[What is being asked]:
Search the data below, and report every line in which "will" occurs.

### Supplied data

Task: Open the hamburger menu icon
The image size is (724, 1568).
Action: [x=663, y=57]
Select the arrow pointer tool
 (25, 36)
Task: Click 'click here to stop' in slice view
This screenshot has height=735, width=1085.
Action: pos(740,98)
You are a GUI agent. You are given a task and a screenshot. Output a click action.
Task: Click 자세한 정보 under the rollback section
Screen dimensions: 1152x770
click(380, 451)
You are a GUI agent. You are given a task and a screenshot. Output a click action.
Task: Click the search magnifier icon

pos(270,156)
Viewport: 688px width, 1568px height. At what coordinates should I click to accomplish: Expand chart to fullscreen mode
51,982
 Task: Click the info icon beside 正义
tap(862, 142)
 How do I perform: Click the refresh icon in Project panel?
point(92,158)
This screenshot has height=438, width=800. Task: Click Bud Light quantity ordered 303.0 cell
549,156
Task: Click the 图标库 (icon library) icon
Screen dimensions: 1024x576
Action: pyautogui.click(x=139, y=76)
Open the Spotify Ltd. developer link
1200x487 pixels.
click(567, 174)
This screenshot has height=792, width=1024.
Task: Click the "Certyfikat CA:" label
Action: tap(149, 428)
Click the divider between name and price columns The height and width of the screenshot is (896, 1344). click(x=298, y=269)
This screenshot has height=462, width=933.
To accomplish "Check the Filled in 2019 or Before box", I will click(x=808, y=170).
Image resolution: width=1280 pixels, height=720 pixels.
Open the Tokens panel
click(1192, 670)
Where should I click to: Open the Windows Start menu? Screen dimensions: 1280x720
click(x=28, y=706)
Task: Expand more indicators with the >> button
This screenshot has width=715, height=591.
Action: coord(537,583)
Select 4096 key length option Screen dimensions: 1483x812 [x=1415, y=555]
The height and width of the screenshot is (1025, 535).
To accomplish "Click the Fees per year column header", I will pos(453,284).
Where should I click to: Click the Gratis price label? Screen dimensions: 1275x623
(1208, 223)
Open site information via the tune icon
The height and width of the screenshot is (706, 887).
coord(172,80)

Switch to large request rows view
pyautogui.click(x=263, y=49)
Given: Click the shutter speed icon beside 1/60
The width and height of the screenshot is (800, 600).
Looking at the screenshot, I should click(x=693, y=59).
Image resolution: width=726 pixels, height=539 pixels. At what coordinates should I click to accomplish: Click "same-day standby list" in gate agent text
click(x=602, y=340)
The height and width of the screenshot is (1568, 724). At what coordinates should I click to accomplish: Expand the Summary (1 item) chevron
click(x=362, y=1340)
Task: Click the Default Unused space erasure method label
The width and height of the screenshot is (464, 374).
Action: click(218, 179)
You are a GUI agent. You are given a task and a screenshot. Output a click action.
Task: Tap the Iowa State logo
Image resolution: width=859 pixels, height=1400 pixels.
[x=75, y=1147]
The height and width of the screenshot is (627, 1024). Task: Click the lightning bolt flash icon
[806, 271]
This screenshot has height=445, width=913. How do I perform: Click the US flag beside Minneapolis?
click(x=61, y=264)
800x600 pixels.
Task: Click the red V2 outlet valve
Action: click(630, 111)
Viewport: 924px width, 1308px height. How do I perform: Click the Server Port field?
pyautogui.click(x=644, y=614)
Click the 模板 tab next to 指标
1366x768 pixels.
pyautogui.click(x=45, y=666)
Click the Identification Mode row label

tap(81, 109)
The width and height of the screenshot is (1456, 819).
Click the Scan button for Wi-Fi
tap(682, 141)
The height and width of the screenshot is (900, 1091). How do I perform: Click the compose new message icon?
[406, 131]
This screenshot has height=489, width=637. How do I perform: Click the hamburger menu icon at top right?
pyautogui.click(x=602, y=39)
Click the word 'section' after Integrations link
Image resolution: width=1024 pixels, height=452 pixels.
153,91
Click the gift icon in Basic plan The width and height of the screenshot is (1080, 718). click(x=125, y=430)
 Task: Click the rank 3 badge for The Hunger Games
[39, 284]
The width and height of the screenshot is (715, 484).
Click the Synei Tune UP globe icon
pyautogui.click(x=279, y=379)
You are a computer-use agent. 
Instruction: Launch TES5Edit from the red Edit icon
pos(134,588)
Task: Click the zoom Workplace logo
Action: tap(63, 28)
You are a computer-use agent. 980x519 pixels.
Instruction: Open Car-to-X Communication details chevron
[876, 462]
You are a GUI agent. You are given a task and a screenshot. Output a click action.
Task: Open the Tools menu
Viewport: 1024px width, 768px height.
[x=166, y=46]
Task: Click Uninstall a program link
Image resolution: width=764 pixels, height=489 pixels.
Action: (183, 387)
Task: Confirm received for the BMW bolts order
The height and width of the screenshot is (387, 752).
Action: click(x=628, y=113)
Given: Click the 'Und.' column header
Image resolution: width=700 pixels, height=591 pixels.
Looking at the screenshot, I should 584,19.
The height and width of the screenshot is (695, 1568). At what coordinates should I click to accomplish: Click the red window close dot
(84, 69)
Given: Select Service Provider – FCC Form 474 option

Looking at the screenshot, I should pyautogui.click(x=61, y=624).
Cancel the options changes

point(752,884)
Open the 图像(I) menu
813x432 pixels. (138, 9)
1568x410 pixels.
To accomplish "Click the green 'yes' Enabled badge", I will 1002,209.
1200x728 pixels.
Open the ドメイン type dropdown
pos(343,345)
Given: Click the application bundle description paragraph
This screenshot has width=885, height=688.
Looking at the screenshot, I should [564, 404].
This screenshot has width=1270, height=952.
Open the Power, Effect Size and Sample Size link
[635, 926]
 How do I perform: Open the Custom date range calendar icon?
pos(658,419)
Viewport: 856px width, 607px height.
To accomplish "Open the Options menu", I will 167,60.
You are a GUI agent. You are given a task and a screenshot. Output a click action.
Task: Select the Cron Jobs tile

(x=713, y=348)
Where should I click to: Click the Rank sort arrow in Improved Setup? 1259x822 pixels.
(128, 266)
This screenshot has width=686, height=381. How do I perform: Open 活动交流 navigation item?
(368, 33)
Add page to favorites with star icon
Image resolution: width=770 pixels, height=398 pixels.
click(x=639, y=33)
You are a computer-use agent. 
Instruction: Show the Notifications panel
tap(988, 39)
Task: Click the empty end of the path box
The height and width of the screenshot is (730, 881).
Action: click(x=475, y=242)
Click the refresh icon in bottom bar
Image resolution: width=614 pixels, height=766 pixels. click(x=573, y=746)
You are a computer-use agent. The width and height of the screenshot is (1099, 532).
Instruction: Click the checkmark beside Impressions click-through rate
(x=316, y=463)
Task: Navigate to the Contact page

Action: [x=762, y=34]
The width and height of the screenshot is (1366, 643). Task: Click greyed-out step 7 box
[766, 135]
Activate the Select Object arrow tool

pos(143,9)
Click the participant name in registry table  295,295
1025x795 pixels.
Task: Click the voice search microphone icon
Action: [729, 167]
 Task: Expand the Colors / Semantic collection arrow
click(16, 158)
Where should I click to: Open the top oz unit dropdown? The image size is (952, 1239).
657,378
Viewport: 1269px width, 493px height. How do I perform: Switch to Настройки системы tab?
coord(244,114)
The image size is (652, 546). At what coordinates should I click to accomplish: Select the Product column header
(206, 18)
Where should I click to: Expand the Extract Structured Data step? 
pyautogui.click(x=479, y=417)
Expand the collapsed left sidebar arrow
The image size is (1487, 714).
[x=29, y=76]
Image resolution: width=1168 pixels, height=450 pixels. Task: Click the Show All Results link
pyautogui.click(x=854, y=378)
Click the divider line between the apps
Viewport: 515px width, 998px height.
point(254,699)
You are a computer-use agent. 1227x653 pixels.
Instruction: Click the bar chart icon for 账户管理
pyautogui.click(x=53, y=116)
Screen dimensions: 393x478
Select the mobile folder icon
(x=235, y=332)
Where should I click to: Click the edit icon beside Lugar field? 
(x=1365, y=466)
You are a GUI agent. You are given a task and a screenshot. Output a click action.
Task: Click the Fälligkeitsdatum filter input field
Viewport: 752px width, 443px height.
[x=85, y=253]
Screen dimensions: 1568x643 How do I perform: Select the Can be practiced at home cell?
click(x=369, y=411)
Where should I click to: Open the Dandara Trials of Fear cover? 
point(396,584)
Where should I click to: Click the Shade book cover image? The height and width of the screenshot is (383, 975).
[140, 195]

######

[Your solution]:
To accomplish "Check the Filled in 2019 or Before box", I will click(x=808, y=170).
To accomplish "Click the Fees per year column header", I will pos(453,284).
To accomplish "Click the green 'yes' Enabled badge", I will 1002,209.
To accomplish "Open the Options menu", I will 167,60.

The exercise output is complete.